§ TEXT EXTRACT:
::::

Question

Find all numbers $$x$$ with the property that the distance from $$x$$ to 2 is less than twice the distance from $$x$$ to 3 .

Answer

**step1** Understanding the Problem

The problem asks us to find all numbers on a number line that satisfy a specific condition. This condition relates two distances: the distance from our chosen number (let's call it 'the number') to the number 2, and the distance from 'the number' to the number 3. We need to find all 'numbers' such that the distance from 'the number' to 2 is less than two times (twice) the distance from 'the number' to 3.

**step2** Understanding Distance on a Number Line

The distance between two numbers on a number line is how many units apart they are. We can think of it as the length of the path you would travel to get from one number to the other. For example, the distance from 5 to 2 is 3 units (because 5 - 2 = 3). The distance from 2 to 5 is also 3 units. Distance is always a positive value.

**step3** Exploring Numbers to the Left of 2

Let's choose some numbers that are smaller than 2 and check if they have the property:
- If our number is 0:
- The distance from 0 to 2 is 2.
- The distance from 0 to 3 is 3.
- Now, let's check the condition: Is 2 (distance to 2) less than two times 3 (twice the distance to 3)?
- Is $$2 < 2 \times 3$$? Is $$2 < 6$$? Yes, it is. So, 0 has the property.
- If our number is 1:
- The distance from 1 to 2 is 1.
- The distance from 1 to 3 is 2.
- Now, let's check the condition: Is 1 < $$2 \times 2$$? Is $$1 < 4$$? Yes, it is. So, 1 has the property.
From these examples, it seems that all numbers smaller than 2 satisfy the condition. When a number is very far to the left of both 2 and 3, its distance to 3 is only 1 unit more than its distance to 2, so two times the distance to 3 will always be much larger than the distance to 2.

**step4** Exploring Numbers Between 2 and 3

Now, let's choose some numbers that are between 2 and 3:
- If our number is 2:
- The distance from 2 to 2 is 0.
- The distance from 2 to 3 is 1.

::::

§ DATASET EXTRACT:
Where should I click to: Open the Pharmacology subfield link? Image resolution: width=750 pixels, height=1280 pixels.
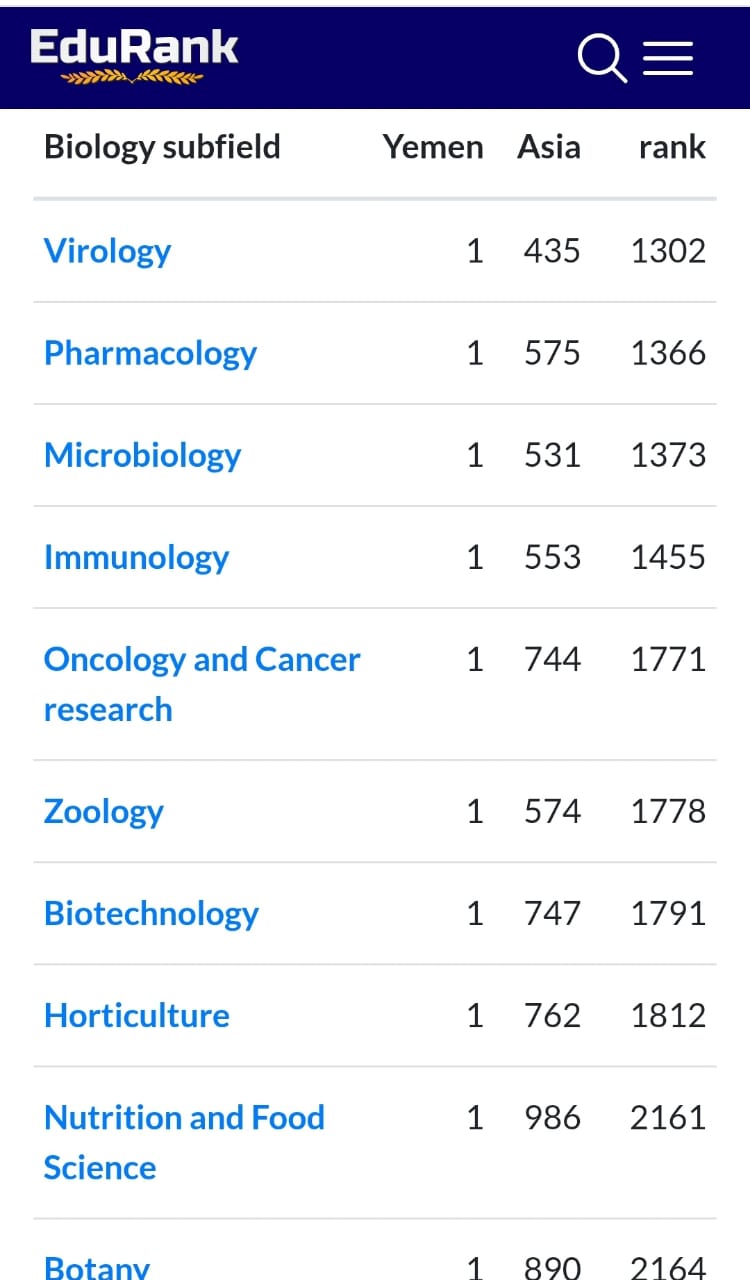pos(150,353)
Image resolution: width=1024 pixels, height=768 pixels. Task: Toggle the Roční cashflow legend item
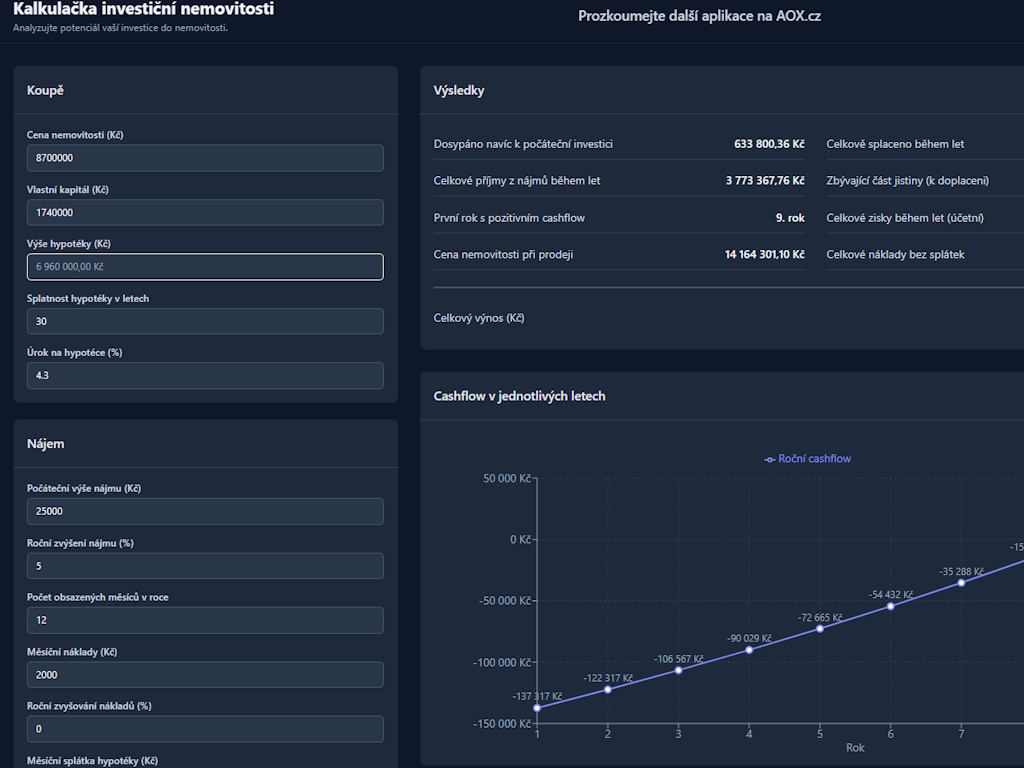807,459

::::

Pick up the worked solution on distances from x to 2 and to 3 right after its last sentence and carry it through to the end.

§ ANSWER:
- Is $$0 < 2 \times 1$$? Is $$0 < 2$$? Yes, it is. So, 2 has the property.
- If our number is 2.5:
- The distance from 2.5 to 2 is 0.5.
- The distance from 2.5 to 3 is 0.5.
- Is $$0.5 < 2 \times 0.5$$? Is $$0.5 < 1$$? Yes, it is. So, 2.5 has the property.
- If our number is 2.6:
- The distance from 2.6 to 2 is 0.6.
- The distance from 2.6 to 3 is 0.4.
- Is $$0.6 < 2 \times 0.4$$? Is $$0.6 < 0.8$$? Yes, it is. So, 2.6 has the property.
- If our number is 2.7:
- The distance from 2.7 to 2 is 0.7.
- The distance from 2.7 to 3 is 0.3.
- Is $$0.7 < 2 \times 0.3$$? Is $$0.7 < 0.6$$? No, it is not. So, 2.7 does NOT have the property.
This shows that the property changes somewhere between 2.6 and 2.7. Let's test the exact point where the first distance might become equal to twice the second distance. The number where this equality happens is $$2\frac{2}{3}$$ (which is approximately 2.666...).
- If our number is $$2\frac{2}{3}$$:
- The distance from $$2\frac{2}{3}$$ to 2 is $$\frac{2}{3}$$.
- The distance from $$2\frac{2}{3}$$ to 3 is $$\frac{1}{3}$$.
- Is $$\frac{2}{3} < 2 \times \frac{1}{3}$$? Is $$\frac{2}{3} < \frac{2}{3}$$? No, they are equal. Since the condition requires 'less than' (not 'equal to'), $$2\frac{2}{3}$$ itself does not have the property.
This means all numbers that are 2 or greater, but strictly less than $$2\frac{2}{3}$$, satisfy the property.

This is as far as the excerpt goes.